TO BE DONE >> In the material below, count the lines that contain the string "search" with its case matched exactly. Reply with the number alone.

--- START OF PROVIDED DATA ---

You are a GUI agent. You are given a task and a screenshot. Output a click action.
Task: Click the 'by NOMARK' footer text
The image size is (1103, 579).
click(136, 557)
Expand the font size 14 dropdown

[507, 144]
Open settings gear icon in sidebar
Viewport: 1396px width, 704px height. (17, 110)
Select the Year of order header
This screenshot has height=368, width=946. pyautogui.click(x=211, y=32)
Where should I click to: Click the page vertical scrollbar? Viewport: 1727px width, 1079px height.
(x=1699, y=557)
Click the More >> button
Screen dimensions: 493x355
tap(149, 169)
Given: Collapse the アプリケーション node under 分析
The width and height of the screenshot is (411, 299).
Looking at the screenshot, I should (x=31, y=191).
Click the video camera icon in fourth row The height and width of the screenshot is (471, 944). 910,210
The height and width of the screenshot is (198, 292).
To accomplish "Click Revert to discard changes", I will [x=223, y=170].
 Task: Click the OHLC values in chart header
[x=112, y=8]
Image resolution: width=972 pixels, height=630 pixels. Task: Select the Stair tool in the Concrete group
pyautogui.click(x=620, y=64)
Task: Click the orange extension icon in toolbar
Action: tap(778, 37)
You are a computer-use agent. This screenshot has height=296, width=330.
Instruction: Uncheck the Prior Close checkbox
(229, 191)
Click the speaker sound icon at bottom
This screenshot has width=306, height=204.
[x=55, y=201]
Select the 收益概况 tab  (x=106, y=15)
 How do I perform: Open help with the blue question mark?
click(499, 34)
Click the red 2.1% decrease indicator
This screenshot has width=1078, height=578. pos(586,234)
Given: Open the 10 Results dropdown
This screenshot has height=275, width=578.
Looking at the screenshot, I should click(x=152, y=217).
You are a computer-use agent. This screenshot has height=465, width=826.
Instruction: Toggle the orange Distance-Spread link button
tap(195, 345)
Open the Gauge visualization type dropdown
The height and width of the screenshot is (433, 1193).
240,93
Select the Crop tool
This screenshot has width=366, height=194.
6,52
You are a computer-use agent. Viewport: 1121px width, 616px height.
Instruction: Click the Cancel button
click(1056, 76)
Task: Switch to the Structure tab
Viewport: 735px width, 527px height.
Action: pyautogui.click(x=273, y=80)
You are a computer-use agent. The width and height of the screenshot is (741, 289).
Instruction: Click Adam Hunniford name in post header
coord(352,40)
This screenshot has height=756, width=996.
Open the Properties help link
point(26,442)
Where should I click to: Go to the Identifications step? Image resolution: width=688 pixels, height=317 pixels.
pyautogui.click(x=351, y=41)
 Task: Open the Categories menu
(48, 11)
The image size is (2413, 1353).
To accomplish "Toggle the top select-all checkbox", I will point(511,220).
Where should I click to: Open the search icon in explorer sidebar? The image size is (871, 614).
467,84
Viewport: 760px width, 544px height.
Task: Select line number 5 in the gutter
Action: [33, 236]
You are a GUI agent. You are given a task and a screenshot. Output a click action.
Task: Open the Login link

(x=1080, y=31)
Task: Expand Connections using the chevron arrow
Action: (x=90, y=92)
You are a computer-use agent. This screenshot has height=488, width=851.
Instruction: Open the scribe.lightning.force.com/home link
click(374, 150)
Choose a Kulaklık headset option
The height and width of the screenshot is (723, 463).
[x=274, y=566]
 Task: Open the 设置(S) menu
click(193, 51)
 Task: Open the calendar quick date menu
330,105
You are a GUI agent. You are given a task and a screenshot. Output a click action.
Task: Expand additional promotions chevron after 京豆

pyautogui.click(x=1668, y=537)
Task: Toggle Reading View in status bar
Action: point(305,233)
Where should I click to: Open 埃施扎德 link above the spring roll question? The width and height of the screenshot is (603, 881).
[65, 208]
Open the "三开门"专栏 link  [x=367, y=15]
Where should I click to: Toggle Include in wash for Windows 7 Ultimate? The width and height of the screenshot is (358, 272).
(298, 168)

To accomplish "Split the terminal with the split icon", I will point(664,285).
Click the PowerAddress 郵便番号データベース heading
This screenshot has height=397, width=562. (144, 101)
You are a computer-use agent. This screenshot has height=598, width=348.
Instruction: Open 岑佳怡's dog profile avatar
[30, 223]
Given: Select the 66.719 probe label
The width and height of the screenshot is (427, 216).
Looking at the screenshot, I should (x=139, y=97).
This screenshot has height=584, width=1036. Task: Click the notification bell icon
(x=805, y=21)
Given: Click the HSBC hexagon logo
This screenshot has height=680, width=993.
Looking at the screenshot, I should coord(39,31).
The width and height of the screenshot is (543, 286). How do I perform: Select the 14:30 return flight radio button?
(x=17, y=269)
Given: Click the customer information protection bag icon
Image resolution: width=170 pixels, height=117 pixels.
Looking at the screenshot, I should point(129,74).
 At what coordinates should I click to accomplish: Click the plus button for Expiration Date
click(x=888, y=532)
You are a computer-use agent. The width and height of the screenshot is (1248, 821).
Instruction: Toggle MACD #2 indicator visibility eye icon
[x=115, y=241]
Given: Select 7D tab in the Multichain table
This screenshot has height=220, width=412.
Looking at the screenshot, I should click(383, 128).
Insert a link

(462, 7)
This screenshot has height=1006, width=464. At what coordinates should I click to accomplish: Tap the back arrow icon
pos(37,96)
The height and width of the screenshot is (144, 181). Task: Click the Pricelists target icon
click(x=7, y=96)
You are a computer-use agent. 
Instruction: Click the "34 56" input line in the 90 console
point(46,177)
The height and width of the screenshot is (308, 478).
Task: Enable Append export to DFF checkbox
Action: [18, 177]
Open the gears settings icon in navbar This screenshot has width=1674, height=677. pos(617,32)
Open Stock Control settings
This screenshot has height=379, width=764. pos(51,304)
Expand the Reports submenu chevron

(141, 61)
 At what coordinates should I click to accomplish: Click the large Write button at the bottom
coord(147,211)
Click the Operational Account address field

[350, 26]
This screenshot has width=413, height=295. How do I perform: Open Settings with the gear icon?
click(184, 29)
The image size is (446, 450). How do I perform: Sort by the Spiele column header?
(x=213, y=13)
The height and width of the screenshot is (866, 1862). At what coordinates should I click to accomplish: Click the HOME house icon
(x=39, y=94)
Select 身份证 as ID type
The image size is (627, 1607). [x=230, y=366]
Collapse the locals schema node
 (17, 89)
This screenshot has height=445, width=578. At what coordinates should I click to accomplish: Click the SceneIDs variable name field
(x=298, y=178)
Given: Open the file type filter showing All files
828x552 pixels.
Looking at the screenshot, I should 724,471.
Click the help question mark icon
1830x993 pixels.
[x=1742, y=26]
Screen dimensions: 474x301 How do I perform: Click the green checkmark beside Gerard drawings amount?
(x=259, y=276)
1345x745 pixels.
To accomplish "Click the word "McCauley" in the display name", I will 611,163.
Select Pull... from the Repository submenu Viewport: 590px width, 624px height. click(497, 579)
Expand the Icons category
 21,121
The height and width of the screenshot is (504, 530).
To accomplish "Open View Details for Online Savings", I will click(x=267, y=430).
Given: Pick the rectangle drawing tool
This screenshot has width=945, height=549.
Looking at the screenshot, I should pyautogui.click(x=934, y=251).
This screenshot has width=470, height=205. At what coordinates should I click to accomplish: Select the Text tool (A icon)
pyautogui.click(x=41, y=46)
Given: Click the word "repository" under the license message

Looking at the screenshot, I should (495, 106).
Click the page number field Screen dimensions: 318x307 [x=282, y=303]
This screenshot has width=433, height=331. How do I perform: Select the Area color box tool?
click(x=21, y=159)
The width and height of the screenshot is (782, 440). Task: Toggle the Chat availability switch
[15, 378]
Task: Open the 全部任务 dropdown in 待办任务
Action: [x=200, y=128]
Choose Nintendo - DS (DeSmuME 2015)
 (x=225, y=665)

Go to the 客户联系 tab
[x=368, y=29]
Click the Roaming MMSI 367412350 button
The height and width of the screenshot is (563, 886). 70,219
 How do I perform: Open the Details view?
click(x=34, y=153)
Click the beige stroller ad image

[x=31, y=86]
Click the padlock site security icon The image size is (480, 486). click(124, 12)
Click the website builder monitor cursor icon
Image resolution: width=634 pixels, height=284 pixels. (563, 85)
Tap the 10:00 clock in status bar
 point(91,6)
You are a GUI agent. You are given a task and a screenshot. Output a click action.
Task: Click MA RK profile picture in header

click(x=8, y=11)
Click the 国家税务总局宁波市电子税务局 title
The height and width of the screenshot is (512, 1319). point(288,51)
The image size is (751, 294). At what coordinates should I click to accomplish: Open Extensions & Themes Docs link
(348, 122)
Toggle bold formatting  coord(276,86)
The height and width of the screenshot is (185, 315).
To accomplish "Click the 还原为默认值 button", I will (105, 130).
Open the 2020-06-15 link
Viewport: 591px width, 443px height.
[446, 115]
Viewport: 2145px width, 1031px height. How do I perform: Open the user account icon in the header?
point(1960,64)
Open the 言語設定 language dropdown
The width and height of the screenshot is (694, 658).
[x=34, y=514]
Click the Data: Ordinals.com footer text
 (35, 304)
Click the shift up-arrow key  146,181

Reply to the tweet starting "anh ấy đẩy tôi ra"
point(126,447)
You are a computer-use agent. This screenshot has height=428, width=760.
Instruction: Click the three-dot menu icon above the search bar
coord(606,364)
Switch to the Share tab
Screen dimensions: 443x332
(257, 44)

--- END OF PROVIDED DATA ---

FINISHED ANSWER >> 2